● **WHAT YOU SHOULD DO**: Make an exact copy of all the records, one that contains none of the pictures.

Records from a data source
┄┄┄┄┄┄┄┄┄┄┄┄┄┄┄┄┄┄┄┄

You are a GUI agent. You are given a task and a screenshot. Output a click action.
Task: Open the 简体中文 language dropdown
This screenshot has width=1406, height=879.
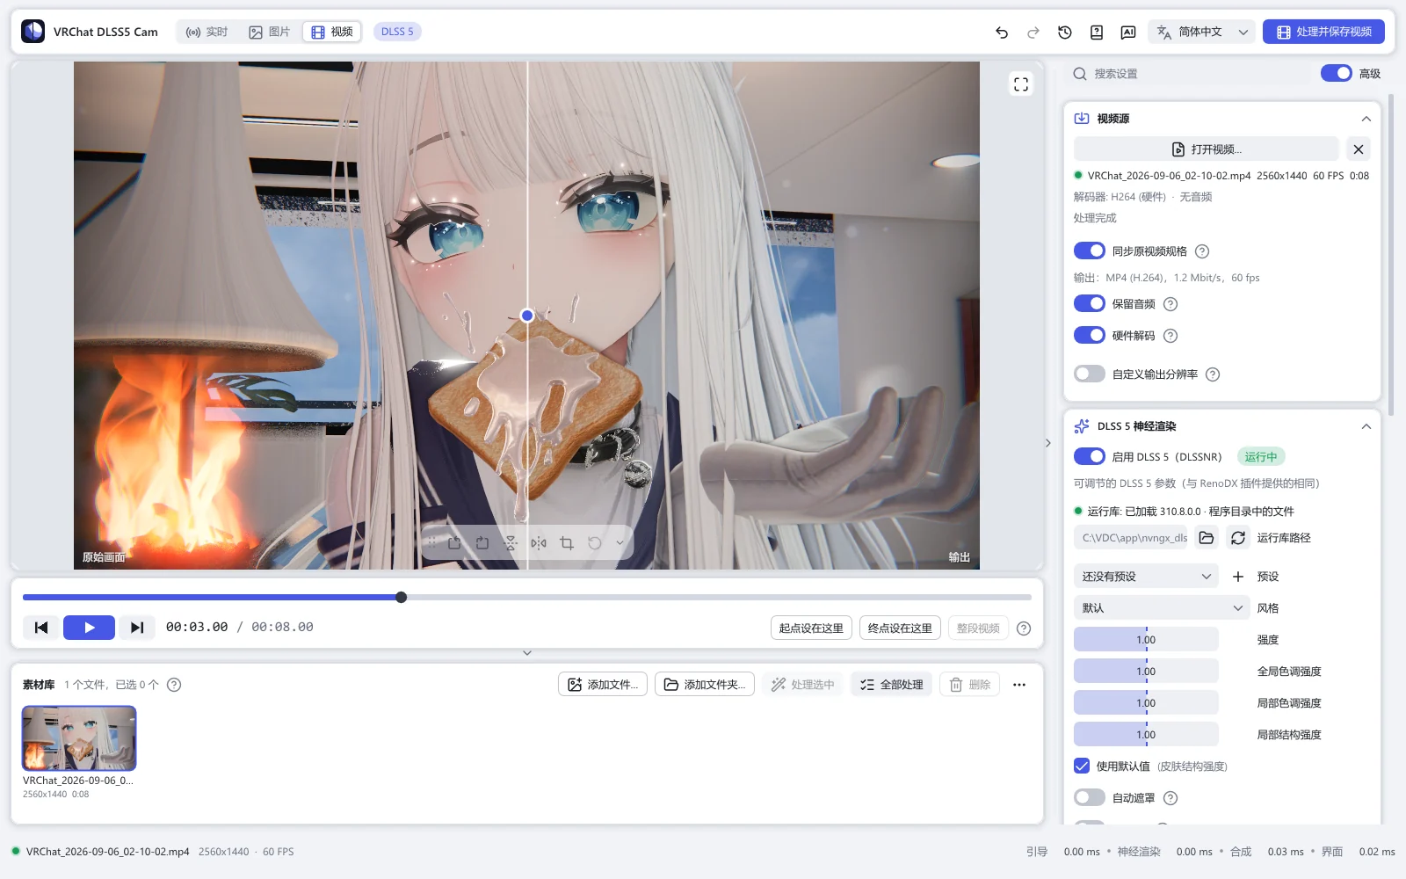tap(1202, 32)
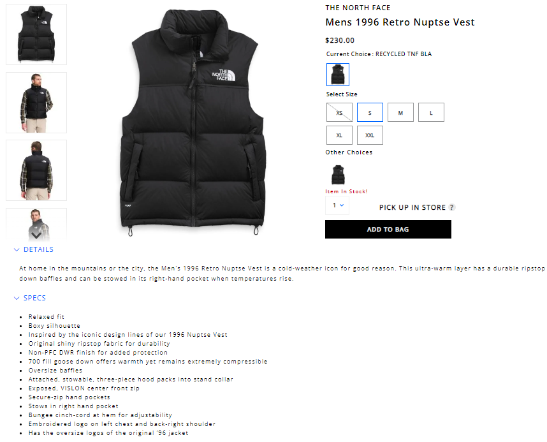547x442 pixels.
Task: Select the first vest front thumbnail
Action: [36, 34]
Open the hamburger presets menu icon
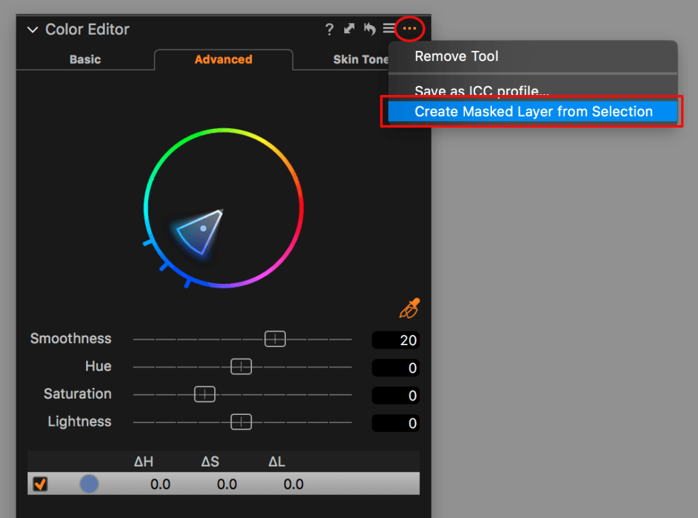The width and height of the screenshot is (698, 518). click(x=388, y=28)
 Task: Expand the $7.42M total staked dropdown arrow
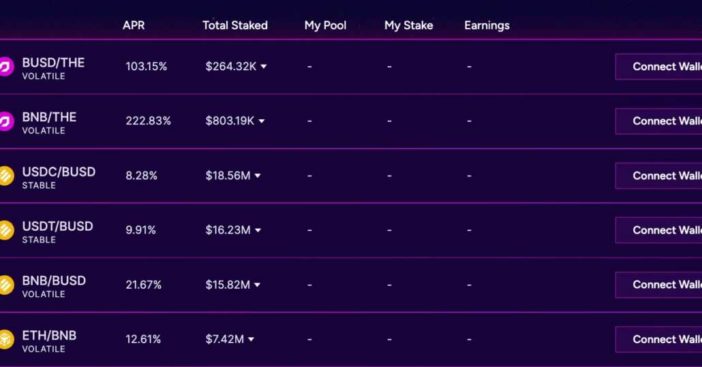click(251, 339)
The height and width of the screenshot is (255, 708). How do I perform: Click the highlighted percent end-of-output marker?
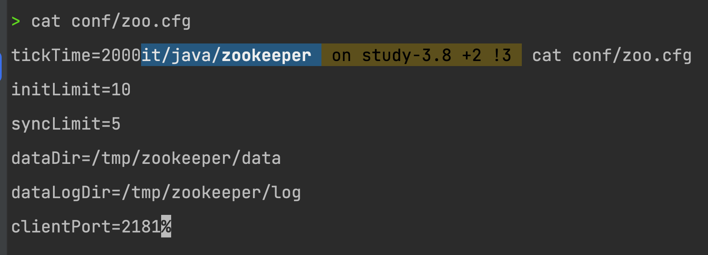(x=166, y=226)
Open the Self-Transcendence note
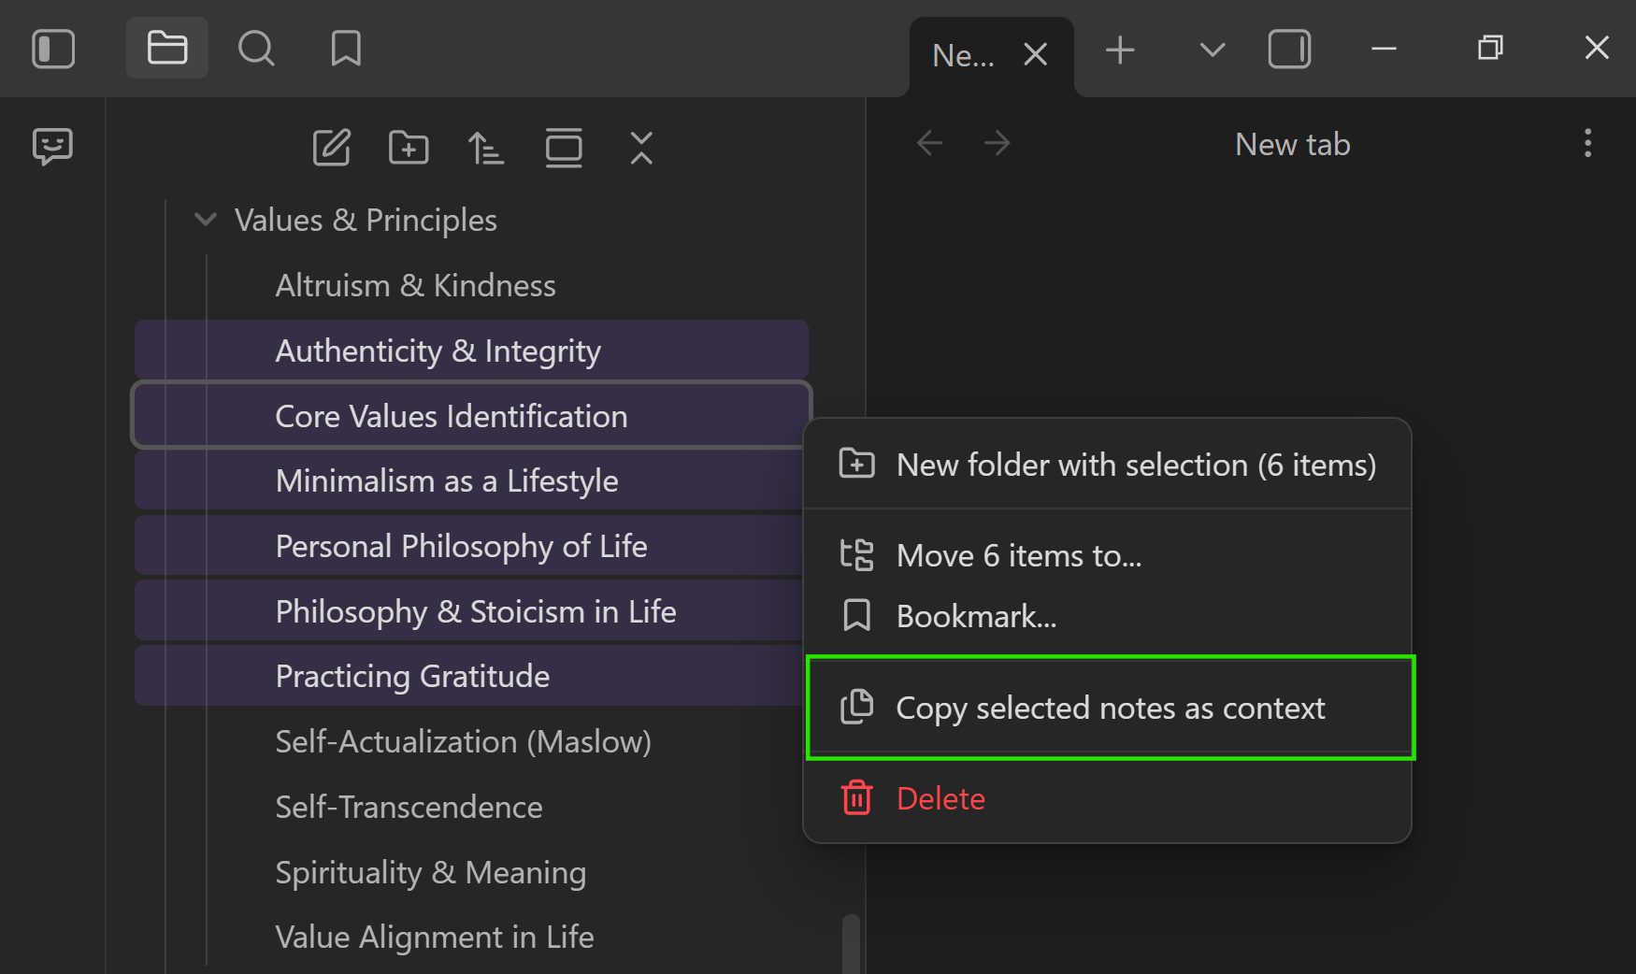This screenshot has height=974, width=1636. point(409,808)

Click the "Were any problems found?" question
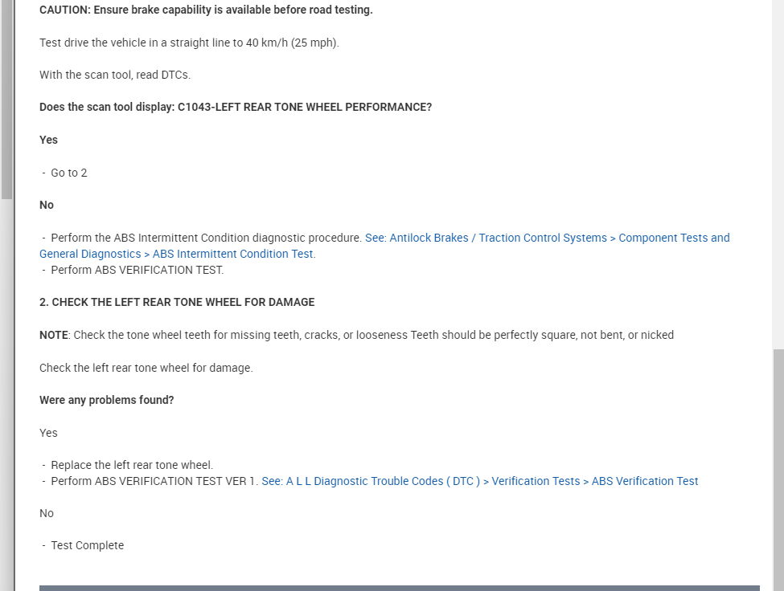pos(106,400)
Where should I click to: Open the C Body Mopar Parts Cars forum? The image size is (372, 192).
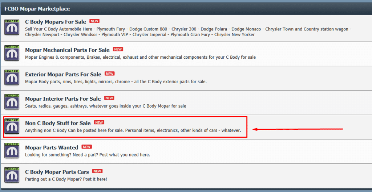(57, 172)
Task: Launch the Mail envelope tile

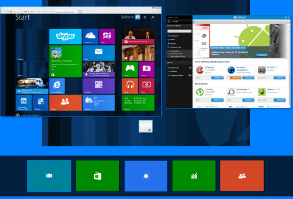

┄┄┄┄┄┄┄┄┄┄┄┄┄┄┄┄┄┄┄┄

● **OUTPUT BELOW**:
You are a GUI agent. You are given a task and a screenshot. Output a click action.
Task: Open the 简体中文 language dropdown
This screenshot has width=1406, height=879.
tap(1202, 32)
547x442 pixels.
Task: Select the first vest front thumbnail
Action: [36, 34]
Open the hamburger presets menu icon
The width and height of the screenshot is (698, 518). click(x=388, y=28)
 Task: Expand the $7.42M total staked dropdown arrow
click(251, 339)
The height and width of the screenshot is (255, 708). How do I perform: Click the highlighted percent end-of-output marker?
(x=166, y=226)
Open the Self-Transcendence note
This screenshot has height=974, width=1636. point(409,808)

Click the "Were any problems found?" question
pos(106,400)
Where should I click to: Open the C Body Mopar Parts Cars forum? The image size is (372, 192).
(57, 172)
Task: Launch the Mail envelope tile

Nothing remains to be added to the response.